(Stored data)
---
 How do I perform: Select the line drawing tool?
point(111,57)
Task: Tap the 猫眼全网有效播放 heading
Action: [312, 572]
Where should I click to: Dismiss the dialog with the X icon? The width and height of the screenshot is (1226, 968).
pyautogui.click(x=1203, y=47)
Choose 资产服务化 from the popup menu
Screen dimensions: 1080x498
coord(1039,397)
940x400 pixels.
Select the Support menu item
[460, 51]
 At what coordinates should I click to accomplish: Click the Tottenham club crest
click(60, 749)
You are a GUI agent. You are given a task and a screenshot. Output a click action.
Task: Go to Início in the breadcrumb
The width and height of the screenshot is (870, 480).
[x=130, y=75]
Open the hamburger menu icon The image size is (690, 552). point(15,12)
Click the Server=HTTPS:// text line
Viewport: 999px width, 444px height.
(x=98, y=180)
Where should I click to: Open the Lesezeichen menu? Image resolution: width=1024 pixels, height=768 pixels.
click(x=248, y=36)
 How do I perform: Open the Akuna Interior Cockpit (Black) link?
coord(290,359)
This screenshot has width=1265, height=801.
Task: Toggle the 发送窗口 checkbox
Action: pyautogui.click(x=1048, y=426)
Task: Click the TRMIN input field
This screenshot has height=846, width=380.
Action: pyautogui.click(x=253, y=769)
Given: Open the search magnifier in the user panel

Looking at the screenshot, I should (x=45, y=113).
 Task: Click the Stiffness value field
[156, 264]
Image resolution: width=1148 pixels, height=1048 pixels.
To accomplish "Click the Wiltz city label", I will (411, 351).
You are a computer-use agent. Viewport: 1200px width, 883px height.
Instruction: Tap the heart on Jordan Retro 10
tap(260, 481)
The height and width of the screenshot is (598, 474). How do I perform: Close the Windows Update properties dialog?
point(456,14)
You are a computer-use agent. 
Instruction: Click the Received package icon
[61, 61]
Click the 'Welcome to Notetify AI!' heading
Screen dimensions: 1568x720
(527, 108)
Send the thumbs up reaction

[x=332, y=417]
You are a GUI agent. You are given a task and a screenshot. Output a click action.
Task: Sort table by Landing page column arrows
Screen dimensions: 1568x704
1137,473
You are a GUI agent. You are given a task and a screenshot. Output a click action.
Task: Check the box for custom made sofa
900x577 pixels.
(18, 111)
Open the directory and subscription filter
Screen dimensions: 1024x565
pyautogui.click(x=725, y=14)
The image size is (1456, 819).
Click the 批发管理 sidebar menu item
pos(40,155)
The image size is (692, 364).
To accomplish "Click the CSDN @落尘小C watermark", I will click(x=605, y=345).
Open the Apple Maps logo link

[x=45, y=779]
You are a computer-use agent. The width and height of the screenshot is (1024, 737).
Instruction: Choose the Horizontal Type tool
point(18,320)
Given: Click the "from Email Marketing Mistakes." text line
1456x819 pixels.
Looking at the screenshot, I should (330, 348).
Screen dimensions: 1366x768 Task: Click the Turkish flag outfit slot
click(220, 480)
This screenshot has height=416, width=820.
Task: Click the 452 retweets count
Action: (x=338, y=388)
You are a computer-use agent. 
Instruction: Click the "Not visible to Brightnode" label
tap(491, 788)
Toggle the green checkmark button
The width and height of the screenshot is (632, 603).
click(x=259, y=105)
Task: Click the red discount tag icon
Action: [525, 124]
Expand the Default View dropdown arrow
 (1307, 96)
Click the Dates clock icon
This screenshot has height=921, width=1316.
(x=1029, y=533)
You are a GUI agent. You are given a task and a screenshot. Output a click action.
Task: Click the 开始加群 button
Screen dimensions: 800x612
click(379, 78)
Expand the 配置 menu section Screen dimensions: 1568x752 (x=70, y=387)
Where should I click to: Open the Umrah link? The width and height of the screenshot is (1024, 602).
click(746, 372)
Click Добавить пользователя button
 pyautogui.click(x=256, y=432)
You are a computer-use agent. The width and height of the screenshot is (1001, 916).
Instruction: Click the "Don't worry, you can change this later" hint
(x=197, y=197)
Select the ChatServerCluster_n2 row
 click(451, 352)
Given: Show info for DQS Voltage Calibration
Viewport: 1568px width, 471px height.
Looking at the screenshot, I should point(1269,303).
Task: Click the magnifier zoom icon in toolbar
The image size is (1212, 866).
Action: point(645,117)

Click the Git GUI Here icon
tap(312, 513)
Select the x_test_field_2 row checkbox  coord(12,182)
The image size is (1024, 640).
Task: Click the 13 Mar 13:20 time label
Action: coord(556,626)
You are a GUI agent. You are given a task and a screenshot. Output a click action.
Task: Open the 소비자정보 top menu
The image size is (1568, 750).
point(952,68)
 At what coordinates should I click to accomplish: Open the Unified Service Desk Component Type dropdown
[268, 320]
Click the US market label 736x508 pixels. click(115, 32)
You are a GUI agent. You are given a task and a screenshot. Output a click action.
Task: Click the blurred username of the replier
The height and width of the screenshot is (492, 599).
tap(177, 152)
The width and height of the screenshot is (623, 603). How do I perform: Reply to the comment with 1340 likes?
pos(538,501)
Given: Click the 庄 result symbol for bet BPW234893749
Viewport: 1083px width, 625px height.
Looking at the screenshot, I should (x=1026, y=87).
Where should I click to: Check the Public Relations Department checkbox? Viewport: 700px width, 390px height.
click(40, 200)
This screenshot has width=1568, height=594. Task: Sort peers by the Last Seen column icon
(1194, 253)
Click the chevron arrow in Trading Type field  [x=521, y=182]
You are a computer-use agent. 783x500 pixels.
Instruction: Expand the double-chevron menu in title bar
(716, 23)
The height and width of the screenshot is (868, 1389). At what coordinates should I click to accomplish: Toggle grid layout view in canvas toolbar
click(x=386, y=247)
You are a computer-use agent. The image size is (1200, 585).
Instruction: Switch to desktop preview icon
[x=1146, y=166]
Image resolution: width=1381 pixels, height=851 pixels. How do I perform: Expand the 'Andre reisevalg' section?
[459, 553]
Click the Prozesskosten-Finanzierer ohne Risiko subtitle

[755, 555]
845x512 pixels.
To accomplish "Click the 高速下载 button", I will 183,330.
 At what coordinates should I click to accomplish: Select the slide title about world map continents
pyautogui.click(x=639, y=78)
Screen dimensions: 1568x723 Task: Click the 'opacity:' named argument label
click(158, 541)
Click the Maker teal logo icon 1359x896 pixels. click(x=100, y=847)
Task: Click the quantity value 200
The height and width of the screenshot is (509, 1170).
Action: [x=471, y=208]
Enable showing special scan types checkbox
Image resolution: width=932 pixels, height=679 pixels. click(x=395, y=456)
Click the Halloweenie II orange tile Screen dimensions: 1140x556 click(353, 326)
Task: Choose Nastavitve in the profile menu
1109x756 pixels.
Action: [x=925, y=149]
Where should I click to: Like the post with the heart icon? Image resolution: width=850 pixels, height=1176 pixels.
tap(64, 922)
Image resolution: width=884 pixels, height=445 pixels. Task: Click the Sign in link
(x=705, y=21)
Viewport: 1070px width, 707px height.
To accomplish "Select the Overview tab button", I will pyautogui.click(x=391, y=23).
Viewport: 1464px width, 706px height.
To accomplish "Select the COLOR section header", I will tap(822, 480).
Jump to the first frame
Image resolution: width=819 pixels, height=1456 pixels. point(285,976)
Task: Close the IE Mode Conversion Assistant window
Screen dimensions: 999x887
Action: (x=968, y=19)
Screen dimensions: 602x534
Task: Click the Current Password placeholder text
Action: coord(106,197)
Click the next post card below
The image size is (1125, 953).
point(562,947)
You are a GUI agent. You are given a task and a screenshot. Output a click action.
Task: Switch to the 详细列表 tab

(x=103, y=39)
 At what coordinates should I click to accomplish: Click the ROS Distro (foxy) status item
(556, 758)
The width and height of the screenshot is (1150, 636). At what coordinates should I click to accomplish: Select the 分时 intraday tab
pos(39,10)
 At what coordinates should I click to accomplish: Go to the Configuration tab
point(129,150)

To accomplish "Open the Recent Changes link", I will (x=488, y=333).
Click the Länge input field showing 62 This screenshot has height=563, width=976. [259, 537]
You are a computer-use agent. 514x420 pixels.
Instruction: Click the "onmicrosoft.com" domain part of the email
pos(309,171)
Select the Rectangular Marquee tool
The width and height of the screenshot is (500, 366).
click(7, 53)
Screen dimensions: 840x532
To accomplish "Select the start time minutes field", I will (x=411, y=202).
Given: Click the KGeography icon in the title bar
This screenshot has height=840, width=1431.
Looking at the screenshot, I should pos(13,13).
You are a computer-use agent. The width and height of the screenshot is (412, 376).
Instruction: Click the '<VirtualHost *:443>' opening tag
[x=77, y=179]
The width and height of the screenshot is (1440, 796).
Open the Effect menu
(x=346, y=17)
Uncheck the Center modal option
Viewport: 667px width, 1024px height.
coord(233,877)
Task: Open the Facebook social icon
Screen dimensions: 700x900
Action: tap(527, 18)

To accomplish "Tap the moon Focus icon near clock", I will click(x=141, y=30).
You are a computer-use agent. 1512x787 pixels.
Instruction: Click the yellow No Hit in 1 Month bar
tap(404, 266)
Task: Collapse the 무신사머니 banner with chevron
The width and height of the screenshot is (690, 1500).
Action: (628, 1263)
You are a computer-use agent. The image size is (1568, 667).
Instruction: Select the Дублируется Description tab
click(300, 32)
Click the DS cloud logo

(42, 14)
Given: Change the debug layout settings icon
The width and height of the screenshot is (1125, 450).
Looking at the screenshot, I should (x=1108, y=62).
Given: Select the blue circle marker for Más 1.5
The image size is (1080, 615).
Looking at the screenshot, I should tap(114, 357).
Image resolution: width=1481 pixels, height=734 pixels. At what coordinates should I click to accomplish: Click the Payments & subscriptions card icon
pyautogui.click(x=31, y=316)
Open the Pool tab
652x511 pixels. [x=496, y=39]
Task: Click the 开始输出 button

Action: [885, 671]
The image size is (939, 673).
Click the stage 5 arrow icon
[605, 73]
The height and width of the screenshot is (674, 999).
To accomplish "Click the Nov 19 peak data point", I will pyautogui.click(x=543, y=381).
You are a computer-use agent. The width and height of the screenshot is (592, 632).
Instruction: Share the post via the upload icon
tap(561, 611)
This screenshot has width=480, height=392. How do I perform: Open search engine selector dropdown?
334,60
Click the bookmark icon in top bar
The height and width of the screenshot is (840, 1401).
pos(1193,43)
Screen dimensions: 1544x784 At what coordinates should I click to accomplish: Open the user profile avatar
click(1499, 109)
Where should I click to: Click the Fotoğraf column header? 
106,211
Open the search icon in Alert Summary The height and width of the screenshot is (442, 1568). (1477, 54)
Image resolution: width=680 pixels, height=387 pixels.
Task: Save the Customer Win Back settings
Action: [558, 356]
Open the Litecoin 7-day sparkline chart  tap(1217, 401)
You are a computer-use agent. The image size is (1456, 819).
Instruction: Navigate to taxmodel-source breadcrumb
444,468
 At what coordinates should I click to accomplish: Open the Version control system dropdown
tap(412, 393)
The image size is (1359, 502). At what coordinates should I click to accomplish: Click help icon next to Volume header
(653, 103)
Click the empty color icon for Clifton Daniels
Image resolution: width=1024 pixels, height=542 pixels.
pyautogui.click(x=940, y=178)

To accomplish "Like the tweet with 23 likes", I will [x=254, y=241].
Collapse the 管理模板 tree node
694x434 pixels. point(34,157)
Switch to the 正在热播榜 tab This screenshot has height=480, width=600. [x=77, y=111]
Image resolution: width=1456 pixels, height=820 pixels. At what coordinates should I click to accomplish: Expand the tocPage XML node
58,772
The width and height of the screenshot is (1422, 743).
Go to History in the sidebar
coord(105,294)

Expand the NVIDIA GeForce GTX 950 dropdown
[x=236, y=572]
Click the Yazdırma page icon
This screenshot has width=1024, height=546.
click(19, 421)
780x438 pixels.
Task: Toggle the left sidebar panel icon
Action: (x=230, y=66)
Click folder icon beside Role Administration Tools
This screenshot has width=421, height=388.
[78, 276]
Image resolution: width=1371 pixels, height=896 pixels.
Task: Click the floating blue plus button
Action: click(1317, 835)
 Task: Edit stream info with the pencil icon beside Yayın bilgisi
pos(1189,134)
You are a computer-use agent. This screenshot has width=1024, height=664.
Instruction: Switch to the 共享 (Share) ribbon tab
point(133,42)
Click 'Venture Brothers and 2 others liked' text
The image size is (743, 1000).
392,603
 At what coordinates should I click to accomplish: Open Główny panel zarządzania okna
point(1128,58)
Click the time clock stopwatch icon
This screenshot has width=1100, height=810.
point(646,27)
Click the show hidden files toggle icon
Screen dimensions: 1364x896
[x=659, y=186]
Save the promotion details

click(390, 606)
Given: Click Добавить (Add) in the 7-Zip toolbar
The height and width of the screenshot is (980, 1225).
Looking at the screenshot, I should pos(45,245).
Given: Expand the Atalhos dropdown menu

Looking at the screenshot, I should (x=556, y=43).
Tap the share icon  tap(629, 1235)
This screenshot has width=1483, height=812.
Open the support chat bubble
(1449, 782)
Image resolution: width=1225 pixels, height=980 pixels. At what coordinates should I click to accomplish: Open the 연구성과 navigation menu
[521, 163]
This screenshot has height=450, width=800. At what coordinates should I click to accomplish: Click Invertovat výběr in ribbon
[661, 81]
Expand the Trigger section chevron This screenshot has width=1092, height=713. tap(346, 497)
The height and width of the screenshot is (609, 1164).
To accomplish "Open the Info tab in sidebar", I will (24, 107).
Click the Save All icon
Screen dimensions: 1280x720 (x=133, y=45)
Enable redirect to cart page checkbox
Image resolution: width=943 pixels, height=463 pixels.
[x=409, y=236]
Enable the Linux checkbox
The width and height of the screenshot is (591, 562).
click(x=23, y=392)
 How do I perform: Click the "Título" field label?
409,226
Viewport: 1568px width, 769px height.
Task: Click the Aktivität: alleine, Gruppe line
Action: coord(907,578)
---
• What this task involves
In the data above, retype exactly and only the lines between the one holding "Task: Click the quantity value 200" and the one holding "Click the Halloweenie", inclusive.

• The answer
Task: Click the quantity value 200
The height and width of the screenshot is (509, 1170).
Action: [x=471, y=208]
Enable showing special scan types checkbox
Image resolution: width=932 pixels, height=679 pixels. click(x=395, y=456)
Click the Halloweenie II orange tile Screen dimensions: 1140x556 click(353, 326)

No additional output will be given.